Carson drives to school the same way each day and there are two independent traffic lights on his trip to school. He knows that there is a 30% chance that he will have to stop at the first light and an 80% chance that he will have to stop at the second light. What is the probability that he will NOT have to stop at either light?
A: 14%
B: 24%
C: 50%
D: 80%

Answer

**step1** Understanding the Problem

The problem asks for the probability that Carson will NOT have to stop at either of the two traffic lights on his trip to school. We are given the chance (probability) of stopping at the first light and the chance of stopping at the second light. The problem also states that the two traffic lights are independent, meaning what happens at one light does not affect what happens at the other.

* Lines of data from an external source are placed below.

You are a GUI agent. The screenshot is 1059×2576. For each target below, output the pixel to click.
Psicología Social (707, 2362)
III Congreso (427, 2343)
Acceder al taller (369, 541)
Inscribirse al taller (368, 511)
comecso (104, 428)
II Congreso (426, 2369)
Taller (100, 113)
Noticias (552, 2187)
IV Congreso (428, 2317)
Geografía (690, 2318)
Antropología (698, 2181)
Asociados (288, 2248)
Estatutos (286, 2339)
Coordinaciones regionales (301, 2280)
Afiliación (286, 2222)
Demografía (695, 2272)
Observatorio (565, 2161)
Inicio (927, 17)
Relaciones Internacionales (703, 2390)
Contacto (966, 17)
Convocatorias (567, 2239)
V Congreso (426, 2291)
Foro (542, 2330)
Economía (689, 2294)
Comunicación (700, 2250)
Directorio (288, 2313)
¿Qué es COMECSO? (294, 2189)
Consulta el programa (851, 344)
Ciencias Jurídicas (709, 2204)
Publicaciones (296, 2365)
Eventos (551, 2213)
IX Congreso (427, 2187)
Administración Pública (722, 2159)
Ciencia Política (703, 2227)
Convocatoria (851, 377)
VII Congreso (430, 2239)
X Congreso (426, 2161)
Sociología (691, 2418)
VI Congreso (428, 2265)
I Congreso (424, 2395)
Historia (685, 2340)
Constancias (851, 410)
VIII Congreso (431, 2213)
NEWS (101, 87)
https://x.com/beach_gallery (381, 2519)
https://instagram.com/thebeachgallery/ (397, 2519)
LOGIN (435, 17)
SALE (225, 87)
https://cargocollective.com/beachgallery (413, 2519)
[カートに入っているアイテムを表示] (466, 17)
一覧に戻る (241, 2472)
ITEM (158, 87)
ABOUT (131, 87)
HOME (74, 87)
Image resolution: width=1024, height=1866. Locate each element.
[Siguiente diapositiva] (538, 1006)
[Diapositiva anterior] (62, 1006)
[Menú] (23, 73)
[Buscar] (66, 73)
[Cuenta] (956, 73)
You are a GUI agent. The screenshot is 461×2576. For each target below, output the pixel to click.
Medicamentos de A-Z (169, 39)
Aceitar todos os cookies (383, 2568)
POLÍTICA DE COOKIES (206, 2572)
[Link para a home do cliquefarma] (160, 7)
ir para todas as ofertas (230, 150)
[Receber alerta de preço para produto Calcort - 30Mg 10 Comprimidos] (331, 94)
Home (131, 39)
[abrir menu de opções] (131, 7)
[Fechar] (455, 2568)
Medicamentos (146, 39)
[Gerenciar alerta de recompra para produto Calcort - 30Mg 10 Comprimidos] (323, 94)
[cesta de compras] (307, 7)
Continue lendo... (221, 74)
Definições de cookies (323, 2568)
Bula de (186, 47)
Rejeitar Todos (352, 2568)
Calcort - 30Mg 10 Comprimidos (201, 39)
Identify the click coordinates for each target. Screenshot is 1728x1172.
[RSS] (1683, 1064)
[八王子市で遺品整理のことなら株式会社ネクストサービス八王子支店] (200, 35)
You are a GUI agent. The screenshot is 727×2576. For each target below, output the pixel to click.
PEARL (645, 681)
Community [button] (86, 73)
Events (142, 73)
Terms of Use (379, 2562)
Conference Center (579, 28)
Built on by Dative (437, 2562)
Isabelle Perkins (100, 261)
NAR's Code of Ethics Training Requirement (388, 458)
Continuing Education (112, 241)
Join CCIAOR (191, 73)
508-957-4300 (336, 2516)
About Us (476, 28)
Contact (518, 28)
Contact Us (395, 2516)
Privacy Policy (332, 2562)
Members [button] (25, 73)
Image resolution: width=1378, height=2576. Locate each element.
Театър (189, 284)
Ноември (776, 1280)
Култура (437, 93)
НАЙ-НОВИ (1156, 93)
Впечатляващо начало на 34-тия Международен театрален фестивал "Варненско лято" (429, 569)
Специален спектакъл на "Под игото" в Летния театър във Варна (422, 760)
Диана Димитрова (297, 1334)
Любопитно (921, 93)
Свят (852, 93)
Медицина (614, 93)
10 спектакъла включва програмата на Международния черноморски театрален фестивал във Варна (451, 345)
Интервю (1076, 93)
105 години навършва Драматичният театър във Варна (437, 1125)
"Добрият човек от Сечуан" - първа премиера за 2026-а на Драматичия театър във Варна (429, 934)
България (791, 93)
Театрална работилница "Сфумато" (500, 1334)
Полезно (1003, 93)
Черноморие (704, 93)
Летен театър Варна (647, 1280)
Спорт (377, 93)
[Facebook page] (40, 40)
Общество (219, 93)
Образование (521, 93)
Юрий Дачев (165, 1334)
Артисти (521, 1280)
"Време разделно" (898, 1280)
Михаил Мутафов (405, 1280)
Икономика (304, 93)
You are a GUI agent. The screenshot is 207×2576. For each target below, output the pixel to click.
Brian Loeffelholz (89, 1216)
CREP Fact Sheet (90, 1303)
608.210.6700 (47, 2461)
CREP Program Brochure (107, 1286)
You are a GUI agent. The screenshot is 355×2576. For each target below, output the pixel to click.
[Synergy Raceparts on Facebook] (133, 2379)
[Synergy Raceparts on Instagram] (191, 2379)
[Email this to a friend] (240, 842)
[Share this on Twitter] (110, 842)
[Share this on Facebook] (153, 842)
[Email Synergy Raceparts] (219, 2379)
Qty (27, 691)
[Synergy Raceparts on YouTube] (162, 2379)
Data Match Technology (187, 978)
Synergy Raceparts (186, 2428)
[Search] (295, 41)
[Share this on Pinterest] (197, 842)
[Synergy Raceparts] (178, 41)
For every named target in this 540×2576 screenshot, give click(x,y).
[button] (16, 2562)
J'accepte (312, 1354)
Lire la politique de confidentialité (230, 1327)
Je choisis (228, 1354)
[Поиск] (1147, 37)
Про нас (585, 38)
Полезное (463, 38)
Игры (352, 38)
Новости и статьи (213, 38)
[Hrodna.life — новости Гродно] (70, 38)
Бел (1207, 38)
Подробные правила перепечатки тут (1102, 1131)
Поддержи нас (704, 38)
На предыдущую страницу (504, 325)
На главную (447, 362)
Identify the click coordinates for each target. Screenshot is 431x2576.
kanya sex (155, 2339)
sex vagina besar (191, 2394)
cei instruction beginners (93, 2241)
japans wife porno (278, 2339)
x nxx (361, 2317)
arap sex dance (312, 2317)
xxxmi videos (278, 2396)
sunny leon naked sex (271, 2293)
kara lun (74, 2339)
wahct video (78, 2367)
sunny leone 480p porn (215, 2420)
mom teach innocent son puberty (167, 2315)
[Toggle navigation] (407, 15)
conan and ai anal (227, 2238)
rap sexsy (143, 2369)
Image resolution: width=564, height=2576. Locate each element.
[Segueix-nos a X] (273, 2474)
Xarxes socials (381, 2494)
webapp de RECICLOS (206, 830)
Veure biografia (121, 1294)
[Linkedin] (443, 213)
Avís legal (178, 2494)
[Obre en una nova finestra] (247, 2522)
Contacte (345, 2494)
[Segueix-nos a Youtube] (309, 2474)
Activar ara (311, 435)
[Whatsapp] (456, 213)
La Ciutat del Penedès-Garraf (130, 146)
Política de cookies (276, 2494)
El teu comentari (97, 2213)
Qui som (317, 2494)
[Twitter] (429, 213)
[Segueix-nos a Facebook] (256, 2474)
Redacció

**step2** Determining the Probability of NOT Stopping at the First Light

We are told there is a 30% chance that Carson will have to stop at the first light.
If there is a 30% chance of stopping, then the chance of NOT stopping at the first light is the remaining part of 100%.
So, the probability of NOT stopping at the first light is $$100\% - 30\% = 70\%$$.

**step3** Determining the Probability of NOT Stopping at the Second Light

We are told there is an 80% chance that Carson will have to stop at the second light.
If there is an 80% chance of stopping, then the chance of NOT stopping at the second light is the remaining part of 100%.
So, the probability of NOT stopping at the second light is $$100\% - 80\% = 20\%$$.

**step4** Calculating the Probability of NOT Stopping at Either Light

Since the events are independent (not stopping at the first light and not stopping at the second light), we multiply the probabilities of each event happening to find the probability that both will happen.
Probability of NOT stopping at the first light = 70%
Probability of NOT stopping at the second light = 20%
To find the probability of NOT stopping at either light, we multiply these percentages.
$$70\% \times 20\%$$
We can write percentages as fractions:
$$70\% = \frac{70}{100}$$
$$20\% = \frac{20}{100}$$
Now, multiply the fractions:
$$\frac{70}{100} \times \frac{20}{100} = \frac{70 \times 20}{100 \times 100} = \frac{1400}{10000}$$
To simplify the fraction, we can divide both the numerator and the denominator by 100:
$$\frac{1400 \div 100}{10000 \div 100} = \frac{14}{100}$$
The fraction $$\frac{14}{100}$$ means 14 percent.
So, the probability that Carson will NOT have to stop at either light is 14%.

**step5** Comparing the Result with Given Options

The calculated probability is 14%.
Comparing this with the given options:
A: 14%
B: 24%
C: 50%
D: 80%
Our calculated probability matches option A.